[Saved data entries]

▶

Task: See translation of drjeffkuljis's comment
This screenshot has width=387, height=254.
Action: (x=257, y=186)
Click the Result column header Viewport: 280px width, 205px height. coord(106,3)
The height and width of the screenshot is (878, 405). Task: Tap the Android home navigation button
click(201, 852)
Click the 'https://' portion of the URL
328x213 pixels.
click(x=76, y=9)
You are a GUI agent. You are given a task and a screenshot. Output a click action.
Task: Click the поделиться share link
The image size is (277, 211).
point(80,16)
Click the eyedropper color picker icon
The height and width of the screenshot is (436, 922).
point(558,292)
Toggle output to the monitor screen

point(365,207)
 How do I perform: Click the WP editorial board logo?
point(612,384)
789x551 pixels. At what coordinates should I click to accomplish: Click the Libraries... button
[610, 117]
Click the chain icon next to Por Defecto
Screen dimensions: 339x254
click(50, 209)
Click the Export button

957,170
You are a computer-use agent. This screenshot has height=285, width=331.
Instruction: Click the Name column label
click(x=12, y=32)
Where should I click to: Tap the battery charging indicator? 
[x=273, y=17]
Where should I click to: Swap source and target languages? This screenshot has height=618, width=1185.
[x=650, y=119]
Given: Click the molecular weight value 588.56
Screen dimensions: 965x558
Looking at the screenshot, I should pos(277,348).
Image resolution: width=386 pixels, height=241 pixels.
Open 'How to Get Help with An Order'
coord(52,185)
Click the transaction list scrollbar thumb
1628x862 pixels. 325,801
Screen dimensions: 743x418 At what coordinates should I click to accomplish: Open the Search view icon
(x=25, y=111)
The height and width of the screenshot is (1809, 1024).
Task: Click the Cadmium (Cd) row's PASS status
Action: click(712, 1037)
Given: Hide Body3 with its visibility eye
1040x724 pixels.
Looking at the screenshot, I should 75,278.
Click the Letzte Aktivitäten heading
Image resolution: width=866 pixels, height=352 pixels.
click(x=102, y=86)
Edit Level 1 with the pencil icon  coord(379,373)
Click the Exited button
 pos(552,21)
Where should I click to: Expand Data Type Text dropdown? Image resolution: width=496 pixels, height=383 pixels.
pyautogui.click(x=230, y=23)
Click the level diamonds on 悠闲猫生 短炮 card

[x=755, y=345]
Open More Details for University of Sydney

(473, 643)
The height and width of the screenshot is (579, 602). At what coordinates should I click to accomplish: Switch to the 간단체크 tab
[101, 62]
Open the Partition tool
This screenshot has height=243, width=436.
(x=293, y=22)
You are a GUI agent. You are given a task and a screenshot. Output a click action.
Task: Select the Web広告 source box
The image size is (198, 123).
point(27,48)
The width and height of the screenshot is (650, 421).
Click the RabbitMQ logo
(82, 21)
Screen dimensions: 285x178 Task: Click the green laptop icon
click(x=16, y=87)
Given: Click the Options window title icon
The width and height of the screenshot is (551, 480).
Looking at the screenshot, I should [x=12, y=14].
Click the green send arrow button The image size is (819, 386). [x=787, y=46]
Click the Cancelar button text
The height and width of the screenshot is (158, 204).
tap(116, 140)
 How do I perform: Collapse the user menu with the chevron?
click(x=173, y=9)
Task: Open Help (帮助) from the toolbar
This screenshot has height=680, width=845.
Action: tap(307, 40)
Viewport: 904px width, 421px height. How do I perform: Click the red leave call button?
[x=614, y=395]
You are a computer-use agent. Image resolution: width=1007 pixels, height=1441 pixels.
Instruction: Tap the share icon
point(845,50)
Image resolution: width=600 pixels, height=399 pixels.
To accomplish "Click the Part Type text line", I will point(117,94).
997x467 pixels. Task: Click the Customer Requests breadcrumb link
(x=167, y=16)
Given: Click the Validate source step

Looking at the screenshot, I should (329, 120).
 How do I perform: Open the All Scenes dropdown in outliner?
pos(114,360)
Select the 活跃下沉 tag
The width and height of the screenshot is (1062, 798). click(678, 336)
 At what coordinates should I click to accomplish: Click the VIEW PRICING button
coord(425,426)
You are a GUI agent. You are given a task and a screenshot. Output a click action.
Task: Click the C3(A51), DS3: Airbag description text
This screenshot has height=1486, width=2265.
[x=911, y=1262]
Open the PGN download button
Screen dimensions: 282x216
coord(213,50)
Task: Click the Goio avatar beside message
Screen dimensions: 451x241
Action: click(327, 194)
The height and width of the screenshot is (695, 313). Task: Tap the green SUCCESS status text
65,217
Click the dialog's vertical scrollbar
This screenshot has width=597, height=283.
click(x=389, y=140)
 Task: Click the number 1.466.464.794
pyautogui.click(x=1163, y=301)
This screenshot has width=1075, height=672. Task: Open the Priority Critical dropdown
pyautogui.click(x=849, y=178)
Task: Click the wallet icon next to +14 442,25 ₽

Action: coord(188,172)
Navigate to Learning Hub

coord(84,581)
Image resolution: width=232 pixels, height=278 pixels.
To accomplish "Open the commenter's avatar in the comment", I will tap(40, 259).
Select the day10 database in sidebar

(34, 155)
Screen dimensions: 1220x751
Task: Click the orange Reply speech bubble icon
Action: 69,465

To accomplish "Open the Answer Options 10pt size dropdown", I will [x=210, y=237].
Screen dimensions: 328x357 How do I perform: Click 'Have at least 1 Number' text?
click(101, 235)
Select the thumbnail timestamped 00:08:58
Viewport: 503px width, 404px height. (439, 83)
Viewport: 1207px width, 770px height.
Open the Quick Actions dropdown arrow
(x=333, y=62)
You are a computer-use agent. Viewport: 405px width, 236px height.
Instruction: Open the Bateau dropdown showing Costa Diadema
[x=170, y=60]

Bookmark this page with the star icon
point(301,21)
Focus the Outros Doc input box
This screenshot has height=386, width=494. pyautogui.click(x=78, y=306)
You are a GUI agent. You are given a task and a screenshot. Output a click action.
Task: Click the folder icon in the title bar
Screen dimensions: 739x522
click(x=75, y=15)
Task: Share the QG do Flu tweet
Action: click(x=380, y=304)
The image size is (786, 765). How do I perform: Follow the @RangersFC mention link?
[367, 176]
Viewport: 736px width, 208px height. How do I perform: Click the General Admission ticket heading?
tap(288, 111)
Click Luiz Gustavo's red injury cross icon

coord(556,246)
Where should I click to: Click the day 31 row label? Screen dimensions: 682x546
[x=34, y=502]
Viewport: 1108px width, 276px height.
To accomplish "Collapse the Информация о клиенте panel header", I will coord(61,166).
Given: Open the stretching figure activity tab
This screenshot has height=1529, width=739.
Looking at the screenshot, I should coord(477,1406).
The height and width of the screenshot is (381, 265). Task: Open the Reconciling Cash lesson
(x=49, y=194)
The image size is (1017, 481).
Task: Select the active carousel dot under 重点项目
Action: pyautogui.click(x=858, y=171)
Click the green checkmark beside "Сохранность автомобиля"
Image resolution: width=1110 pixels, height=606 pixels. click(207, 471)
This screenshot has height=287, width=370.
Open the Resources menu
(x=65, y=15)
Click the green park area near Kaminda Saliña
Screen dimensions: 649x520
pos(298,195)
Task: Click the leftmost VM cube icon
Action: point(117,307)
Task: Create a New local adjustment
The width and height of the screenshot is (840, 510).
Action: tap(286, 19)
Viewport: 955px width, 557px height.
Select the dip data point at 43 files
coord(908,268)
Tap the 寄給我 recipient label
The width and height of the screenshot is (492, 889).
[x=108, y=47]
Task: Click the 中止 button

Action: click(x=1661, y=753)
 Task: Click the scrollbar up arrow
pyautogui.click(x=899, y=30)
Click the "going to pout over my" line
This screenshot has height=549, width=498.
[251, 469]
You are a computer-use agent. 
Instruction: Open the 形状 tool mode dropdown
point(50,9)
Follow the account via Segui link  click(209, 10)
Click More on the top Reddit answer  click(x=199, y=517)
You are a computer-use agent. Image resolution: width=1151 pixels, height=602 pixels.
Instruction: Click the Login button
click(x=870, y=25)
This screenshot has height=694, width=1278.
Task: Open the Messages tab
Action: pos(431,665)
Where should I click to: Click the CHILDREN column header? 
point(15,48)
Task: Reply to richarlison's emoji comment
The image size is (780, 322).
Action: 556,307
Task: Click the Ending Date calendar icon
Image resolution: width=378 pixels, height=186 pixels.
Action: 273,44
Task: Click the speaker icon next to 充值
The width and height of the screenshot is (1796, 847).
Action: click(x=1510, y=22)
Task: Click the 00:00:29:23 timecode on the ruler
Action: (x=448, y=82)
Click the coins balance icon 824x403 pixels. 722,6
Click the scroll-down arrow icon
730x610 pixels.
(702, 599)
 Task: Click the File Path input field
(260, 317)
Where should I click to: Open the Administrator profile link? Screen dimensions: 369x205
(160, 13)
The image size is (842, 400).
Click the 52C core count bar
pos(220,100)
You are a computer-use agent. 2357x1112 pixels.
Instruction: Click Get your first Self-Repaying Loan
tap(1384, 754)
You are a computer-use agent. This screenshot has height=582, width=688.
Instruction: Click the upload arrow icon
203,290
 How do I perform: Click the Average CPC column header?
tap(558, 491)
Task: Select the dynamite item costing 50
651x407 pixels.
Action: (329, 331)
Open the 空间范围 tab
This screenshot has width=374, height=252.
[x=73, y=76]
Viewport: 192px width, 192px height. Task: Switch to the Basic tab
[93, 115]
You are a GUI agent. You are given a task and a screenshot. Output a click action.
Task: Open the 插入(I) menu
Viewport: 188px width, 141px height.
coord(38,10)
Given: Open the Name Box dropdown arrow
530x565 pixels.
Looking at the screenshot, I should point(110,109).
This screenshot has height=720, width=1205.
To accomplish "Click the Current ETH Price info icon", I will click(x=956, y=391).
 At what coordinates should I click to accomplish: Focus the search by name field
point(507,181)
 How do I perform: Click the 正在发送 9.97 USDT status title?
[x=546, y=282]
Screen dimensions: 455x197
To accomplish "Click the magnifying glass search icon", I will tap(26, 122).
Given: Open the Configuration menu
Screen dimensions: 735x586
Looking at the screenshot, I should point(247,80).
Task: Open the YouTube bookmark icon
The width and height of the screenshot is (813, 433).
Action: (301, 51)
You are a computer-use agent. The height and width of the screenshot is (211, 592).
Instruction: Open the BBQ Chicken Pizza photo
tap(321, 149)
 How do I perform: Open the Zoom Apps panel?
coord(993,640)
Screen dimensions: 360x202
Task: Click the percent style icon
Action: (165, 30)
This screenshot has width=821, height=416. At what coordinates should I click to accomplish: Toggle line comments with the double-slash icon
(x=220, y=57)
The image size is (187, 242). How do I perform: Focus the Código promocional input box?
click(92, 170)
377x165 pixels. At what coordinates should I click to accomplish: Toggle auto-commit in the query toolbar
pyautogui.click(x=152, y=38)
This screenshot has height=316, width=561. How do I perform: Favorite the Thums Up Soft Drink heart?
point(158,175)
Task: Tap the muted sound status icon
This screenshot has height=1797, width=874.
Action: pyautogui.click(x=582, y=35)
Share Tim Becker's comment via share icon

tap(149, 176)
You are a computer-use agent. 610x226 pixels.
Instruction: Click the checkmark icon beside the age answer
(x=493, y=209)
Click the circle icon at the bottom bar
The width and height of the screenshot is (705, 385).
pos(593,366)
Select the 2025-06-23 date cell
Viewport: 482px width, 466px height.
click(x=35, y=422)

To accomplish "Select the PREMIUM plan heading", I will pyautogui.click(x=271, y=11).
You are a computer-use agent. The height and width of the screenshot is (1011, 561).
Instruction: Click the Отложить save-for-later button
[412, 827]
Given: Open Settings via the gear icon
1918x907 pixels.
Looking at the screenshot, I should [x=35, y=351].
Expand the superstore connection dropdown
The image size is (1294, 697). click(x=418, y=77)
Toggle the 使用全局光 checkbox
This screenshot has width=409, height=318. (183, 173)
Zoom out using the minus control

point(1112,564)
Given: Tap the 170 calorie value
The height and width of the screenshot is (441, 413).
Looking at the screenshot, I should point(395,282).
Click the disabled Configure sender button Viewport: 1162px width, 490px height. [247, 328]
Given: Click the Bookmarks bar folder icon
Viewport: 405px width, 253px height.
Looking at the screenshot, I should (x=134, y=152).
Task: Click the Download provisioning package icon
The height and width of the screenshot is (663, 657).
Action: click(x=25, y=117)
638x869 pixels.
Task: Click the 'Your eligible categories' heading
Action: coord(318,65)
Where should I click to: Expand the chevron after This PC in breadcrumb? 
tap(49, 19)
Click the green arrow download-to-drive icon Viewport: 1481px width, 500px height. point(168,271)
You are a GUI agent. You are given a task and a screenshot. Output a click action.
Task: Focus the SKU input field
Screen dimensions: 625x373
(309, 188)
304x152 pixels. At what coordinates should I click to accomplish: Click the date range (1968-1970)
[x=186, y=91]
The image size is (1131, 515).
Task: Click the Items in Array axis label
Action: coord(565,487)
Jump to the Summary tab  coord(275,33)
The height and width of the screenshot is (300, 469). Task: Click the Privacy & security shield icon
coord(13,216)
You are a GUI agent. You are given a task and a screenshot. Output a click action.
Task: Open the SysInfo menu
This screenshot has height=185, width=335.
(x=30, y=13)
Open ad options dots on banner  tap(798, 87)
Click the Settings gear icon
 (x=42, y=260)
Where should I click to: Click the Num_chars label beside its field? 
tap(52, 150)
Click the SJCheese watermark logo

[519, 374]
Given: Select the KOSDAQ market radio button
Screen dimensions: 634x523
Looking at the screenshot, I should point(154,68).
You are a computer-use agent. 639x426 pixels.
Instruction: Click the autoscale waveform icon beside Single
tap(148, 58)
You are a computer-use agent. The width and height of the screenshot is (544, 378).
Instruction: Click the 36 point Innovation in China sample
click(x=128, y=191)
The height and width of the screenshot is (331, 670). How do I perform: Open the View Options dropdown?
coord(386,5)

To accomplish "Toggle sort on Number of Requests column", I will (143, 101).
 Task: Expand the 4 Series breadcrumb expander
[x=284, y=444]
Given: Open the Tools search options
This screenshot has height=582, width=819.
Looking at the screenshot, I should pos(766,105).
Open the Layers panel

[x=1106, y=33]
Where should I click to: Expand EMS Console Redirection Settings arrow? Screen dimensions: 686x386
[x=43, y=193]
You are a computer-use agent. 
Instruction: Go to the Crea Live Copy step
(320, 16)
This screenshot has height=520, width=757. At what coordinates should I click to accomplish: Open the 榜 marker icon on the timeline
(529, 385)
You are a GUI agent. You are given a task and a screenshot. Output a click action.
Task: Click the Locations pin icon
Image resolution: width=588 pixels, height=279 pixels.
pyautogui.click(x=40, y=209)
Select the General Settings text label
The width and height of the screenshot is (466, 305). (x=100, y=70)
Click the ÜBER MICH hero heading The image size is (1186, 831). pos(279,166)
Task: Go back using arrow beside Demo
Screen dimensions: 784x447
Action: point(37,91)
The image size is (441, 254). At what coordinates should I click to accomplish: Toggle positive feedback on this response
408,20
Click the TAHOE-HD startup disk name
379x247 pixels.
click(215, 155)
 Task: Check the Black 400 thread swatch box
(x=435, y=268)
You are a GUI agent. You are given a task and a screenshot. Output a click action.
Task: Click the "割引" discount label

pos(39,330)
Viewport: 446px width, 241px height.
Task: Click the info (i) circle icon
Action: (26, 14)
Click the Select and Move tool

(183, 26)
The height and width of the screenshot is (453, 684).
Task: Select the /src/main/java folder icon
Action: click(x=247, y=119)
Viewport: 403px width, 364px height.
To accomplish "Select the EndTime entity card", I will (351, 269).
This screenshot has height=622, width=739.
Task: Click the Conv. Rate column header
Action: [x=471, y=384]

◀

→ **Work required**
Take every line from the records that holds "value" and copy it down.

→ **Task output**
Given: Click the molecular weight value 588.56
Given: Tap the 170 calorie value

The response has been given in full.